I don’t mean to suggest that congressional oversight is a legal process, the way judicial proceedings and law-enforcement investigations are. But congressional subpoenas are legal process, enforceable by contempt — including contempt prosecutions (although if Democrats take control, they should not hold their breath waiting for the Trump Justice Department to respond to their inevitable criminal referrals). And these days, oversight more and more resembles criminal investigation, with Congress attempting to use its more limited investigative powers to probe misconduct that the executive branch’s investigative agencies are slow (at best) to address.

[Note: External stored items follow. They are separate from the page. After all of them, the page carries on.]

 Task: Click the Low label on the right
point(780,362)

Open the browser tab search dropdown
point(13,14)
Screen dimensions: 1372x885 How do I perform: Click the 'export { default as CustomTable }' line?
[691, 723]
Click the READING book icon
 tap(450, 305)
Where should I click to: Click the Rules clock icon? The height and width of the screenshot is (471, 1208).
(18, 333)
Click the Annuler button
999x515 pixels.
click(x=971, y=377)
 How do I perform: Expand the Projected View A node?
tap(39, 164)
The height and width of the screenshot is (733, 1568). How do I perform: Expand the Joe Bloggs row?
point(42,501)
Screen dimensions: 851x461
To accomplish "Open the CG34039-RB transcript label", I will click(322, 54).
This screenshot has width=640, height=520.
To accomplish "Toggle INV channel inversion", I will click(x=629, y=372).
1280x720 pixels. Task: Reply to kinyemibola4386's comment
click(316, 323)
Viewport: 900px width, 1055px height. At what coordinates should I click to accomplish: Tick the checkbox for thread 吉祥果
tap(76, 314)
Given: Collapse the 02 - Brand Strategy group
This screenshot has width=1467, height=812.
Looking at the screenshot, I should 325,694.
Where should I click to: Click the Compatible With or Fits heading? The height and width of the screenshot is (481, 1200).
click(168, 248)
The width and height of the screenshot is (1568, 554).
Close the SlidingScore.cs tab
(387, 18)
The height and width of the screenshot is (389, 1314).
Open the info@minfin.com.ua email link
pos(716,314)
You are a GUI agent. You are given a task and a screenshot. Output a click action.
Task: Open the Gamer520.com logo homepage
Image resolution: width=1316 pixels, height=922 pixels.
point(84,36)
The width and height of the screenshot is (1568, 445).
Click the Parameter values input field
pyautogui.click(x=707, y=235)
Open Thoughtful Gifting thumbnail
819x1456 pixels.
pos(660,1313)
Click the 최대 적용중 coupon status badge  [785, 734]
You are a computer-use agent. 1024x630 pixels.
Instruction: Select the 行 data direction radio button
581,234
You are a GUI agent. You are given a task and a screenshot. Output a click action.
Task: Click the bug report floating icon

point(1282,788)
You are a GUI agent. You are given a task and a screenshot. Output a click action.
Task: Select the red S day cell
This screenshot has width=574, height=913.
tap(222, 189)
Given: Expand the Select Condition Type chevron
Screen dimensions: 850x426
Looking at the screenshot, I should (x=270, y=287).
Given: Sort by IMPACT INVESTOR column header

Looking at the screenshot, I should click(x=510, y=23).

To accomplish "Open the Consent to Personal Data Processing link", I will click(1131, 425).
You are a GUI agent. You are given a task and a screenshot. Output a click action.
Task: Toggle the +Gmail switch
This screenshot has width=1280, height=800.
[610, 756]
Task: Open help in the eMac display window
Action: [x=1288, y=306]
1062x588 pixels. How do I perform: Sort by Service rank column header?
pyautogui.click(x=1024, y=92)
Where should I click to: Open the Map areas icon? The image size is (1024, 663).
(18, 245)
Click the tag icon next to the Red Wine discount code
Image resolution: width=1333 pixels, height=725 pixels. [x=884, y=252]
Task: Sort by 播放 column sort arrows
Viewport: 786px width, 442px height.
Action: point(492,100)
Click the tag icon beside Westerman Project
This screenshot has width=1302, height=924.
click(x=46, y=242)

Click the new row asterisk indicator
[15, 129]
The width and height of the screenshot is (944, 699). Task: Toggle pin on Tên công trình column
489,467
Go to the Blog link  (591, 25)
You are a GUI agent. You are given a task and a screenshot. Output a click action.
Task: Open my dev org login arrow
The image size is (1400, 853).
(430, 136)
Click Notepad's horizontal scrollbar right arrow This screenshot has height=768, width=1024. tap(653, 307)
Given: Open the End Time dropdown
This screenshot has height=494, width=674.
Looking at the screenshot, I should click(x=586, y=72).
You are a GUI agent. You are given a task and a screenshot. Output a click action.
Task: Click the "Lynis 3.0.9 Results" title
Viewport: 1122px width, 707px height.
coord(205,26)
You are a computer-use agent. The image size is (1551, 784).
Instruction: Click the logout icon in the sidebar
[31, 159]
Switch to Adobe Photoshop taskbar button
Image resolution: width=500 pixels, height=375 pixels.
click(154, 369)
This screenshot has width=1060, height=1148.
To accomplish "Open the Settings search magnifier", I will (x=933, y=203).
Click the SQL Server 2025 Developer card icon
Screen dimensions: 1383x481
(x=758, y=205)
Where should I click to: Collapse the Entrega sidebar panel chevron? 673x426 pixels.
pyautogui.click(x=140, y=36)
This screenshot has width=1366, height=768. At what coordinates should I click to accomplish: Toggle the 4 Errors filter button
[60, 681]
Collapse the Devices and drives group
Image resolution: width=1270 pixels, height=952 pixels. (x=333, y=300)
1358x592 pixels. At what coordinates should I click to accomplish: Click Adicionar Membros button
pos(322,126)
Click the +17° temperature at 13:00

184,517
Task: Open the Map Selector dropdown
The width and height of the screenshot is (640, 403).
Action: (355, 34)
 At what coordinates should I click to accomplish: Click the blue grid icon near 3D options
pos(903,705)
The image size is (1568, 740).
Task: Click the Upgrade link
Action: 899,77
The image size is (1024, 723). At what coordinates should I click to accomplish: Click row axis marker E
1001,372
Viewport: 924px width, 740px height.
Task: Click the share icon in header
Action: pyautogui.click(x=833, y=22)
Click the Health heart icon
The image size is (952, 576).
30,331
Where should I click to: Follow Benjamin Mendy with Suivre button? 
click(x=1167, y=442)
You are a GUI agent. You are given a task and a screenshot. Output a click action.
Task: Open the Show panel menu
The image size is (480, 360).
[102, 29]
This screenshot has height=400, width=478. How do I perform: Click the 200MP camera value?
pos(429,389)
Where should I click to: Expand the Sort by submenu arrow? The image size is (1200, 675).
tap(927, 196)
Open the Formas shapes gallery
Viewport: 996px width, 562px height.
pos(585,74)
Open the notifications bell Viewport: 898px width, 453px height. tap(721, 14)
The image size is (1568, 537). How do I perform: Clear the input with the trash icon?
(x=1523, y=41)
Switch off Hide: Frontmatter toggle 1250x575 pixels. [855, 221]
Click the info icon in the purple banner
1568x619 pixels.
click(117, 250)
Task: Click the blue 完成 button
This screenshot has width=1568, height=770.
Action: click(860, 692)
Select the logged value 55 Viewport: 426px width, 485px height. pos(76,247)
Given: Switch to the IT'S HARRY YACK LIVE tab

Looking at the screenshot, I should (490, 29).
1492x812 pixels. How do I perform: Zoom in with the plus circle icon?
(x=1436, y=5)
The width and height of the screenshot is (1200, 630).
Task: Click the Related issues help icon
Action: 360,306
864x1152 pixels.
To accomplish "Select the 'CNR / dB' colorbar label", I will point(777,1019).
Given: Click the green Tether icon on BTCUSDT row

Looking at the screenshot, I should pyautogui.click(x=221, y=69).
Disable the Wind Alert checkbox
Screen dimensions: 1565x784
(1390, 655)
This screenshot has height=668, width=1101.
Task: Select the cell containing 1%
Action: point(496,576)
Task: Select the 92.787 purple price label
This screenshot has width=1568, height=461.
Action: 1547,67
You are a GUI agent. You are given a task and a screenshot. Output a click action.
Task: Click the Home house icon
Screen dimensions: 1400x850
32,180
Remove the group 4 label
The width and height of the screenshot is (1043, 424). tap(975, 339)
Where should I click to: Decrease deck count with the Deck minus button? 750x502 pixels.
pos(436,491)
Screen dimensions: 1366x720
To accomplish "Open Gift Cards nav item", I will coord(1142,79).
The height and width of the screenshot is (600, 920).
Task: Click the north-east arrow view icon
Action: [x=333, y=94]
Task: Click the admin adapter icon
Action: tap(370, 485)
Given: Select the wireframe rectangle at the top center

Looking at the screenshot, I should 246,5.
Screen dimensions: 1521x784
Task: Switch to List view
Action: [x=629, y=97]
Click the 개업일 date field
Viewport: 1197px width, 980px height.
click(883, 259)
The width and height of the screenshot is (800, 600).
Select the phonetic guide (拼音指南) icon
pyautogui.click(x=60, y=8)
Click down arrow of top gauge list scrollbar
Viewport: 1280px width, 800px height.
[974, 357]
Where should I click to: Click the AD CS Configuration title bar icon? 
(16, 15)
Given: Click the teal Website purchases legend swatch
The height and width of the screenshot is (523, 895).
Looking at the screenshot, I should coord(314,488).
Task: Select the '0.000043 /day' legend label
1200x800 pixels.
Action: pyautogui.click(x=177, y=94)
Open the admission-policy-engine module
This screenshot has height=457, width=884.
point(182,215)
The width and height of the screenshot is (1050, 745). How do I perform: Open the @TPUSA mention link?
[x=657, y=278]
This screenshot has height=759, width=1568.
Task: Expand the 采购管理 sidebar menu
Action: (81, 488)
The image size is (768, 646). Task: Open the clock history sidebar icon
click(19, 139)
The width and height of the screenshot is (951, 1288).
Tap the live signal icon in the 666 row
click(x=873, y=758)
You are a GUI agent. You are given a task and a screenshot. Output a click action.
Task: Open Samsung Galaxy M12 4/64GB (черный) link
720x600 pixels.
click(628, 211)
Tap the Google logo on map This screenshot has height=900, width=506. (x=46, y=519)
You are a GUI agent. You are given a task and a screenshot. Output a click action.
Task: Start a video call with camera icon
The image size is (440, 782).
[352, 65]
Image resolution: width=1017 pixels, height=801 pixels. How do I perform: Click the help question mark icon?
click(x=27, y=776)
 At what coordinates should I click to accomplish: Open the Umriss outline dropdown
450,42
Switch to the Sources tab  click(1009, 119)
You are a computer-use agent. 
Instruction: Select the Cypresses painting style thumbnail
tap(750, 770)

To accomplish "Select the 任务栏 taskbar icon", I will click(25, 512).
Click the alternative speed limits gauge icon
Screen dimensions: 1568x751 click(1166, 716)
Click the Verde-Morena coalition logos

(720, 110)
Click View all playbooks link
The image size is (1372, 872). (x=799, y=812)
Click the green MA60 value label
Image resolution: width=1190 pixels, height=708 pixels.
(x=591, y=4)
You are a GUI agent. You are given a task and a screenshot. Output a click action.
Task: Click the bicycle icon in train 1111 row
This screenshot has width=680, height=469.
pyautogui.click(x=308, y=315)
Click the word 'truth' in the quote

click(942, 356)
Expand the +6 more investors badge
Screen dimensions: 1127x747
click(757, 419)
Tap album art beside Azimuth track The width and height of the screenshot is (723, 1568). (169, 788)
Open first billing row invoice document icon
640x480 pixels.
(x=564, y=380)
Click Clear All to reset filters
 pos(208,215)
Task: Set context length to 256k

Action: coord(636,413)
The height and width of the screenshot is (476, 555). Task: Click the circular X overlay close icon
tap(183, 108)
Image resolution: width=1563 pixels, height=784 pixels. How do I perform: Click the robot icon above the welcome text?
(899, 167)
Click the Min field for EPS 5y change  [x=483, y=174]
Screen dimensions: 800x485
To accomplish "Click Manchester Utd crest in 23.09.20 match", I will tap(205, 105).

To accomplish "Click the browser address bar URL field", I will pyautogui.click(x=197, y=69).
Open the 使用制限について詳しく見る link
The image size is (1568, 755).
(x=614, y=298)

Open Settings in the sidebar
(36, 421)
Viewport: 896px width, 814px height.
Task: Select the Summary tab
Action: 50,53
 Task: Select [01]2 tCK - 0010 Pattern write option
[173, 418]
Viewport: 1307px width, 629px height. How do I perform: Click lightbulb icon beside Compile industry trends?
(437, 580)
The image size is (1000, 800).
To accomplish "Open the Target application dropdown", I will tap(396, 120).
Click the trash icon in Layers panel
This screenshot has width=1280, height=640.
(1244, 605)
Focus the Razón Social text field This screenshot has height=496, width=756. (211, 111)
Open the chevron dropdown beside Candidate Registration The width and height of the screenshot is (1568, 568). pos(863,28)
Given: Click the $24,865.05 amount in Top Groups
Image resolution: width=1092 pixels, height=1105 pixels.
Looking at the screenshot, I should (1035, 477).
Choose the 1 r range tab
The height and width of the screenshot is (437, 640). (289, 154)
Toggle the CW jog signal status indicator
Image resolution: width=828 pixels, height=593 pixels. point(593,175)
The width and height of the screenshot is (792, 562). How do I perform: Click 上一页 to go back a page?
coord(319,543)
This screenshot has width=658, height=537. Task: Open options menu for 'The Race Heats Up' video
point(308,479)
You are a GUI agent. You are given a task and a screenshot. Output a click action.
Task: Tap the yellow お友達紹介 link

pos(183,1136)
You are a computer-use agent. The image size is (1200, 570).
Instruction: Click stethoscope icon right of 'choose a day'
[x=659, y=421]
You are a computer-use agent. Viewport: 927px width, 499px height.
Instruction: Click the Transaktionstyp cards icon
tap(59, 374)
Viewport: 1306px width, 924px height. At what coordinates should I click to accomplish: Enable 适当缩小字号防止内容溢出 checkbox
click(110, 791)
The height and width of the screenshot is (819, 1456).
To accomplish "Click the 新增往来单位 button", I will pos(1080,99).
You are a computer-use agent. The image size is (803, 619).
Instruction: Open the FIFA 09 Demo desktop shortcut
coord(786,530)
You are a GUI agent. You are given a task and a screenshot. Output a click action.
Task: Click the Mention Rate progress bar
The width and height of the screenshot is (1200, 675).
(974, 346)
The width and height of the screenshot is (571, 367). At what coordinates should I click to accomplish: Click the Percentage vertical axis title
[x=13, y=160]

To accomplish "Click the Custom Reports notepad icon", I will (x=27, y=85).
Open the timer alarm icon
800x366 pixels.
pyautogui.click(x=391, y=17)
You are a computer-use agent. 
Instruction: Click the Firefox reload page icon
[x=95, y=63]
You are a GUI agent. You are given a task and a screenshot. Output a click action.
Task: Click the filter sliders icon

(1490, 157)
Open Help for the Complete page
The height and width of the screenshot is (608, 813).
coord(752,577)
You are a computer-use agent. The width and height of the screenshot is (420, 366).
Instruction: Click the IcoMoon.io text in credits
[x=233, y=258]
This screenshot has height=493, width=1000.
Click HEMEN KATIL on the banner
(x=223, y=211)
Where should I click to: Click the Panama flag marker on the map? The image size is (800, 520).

If Democrats win a House majority, even by a margin that the political analysts regard as a disappointment, you can bank on this: The congressional probes of possible investigative abuses by the Obama Justice Department and FBI in connection with the 2016 election will be kaput — over. There will undoubtedly be some feverish GOP activity in the lame-duck period to push out some interim reports, but that will be it. If you want final judgments, they will have to await the eventual report of DOJ inspector general Michael Horowitz — in addition to whatever, if anything, is being done by Utah U.S. attorney John Huber, the prosecutor Attorney General Jeff Sessions assigned to examine the FISA surveillance of former Trump campaign adviser Carter Page. How long will that take? If past is prologue, it could be many months.
While the investigations of the investigators would be over, the investigations of President Trump will be in full swing — his businesses; any Trump conglomerate reliance on Russian financing; claimed violations of the emoluments clause; his tax returns; the alleged damage done by the deregulation policies to the environment, public health, worker safety, minority rights, etc.
This anti-Trump investigative aggression in a Democrat-controlled House might be a bad strategy. Smarter Democrats know it could turn off the public and help Trump’s 2020 reelection bid. But the base wants these investigations — and even impeachment, if they can get it — and the base would be served. If the Democrats win the House, no matter by how little, the Left will call the tune. It will have subpoena power, and the House committees will suddenly have a media megaphone the GOP-led committees never did.
Interestingly, if Democrats take over the House, there is only one way we would get disclosure from the Justice Department and FBI of documents pertaining to the 2016 Trump-Russia investigation that the Republican House committees were pushing for. That would be if President Trump ordered disclosure.
But then again, the president could have ordered disclosure any time these last two years. Yet, he didn’t. Would a full-court press of Democratic investigative pressure change his mind? We might be about to find out.